## DATA SUPPLIED
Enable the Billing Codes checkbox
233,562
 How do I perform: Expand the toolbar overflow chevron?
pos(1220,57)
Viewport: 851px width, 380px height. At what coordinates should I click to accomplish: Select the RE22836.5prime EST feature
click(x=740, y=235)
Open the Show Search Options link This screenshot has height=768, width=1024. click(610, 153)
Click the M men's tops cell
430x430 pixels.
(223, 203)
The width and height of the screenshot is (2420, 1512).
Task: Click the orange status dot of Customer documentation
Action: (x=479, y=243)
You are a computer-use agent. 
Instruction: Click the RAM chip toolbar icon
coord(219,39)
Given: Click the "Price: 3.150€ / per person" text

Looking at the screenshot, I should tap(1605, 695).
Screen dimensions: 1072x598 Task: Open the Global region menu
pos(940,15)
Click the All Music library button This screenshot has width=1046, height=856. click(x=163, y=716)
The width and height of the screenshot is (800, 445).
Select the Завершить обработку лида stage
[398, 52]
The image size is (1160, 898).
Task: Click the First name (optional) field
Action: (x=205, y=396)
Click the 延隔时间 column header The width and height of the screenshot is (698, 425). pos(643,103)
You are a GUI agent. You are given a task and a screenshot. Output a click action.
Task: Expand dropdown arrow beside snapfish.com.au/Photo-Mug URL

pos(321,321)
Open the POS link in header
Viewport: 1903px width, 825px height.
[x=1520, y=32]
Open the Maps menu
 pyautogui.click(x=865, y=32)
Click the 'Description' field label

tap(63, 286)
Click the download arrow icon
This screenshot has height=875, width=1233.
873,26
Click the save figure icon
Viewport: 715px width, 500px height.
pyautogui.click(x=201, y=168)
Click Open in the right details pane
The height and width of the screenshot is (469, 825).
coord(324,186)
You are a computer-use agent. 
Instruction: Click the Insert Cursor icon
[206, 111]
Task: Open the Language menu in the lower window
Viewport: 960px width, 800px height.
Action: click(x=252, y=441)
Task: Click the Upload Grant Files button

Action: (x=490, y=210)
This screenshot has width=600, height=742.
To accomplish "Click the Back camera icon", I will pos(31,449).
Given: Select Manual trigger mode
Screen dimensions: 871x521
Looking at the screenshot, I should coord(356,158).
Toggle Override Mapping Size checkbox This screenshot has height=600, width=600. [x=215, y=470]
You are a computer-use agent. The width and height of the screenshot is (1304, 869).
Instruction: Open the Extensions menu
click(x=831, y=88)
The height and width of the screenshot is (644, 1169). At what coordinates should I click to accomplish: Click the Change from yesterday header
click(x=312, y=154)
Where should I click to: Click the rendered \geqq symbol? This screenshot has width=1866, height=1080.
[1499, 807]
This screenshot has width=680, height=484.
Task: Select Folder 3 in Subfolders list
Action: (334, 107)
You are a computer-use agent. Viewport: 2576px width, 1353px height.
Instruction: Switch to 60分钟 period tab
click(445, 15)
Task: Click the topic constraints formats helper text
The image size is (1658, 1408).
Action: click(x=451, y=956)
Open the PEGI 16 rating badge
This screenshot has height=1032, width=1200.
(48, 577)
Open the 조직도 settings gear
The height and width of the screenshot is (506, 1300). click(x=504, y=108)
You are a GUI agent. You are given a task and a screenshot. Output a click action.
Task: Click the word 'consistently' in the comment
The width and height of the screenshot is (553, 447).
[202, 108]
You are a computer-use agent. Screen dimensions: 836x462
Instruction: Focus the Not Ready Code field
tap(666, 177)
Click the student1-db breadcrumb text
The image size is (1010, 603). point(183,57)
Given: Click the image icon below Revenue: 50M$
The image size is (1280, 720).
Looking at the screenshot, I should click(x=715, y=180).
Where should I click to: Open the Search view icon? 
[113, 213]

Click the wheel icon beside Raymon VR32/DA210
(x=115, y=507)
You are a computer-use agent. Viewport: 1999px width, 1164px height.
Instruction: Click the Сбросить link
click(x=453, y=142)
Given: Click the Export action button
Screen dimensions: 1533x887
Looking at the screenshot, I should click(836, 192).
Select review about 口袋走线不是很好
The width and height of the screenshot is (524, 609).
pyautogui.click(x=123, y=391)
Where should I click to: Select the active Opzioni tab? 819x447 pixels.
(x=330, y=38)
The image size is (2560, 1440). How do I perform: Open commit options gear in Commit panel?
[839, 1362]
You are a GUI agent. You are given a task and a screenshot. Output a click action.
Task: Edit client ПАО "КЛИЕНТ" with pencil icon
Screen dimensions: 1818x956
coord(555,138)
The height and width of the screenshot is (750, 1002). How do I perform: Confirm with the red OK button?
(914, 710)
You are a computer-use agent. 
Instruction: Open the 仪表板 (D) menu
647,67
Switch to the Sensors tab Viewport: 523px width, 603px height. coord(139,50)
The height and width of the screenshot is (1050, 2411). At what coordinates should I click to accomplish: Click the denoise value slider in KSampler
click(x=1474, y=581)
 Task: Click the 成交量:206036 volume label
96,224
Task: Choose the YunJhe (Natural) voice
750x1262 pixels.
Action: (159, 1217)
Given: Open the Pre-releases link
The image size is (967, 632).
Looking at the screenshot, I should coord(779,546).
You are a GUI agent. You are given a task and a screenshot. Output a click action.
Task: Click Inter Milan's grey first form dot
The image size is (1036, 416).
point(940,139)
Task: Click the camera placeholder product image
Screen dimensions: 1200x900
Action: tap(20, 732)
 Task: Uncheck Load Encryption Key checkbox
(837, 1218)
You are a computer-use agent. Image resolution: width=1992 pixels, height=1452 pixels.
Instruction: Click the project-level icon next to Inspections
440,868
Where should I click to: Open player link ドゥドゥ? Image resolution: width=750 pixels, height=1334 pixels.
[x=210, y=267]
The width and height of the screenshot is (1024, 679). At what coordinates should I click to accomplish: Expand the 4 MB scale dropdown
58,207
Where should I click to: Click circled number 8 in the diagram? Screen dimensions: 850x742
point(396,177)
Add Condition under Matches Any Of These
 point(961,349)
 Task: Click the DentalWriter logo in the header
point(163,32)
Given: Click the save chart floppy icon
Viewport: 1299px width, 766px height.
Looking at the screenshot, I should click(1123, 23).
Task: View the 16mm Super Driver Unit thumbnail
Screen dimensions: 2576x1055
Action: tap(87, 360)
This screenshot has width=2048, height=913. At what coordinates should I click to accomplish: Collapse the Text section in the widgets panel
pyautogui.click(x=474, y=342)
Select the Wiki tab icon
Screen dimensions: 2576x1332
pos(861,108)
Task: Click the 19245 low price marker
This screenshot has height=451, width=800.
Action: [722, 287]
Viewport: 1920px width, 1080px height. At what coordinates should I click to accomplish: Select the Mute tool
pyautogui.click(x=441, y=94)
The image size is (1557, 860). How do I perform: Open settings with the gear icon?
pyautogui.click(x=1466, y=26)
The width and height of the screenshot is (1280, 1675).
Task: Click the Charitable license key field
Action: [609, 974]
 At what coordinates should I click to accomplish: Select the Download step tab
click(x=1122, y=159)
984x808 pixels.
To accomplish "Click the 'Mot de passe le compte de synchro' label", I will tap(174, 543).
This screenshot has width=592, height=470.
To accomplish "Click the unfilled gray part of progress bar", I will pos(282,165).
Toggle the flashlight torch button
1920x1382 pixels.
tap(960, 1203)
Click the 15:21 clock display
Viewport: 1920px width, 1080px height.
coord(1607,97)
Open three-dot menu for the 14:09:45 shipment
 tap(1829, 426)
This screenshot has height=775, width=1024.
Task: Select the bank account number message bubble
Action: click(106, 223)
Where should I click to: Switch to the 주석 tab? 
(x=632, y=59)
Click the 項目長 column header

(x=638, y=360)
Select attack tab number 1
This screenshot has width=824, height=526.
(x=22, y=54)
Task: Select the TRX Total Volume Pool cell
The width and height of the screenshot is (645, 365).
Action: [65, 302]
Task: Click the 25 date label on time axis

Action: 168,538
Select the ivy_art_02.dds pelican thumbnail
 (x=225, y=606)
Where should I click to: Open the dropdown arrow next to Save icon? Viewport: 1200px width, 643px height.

## EXERCISE DETAILS
Gather every line from the entries above that contains the word "beside", and list those lines in their original order.

## TASK OUTPUT
Task: Expand dropdown arrow beside snapfish.com.au/Photo-Mug URL
Click the wheel icon beside Raymon VR32/DA210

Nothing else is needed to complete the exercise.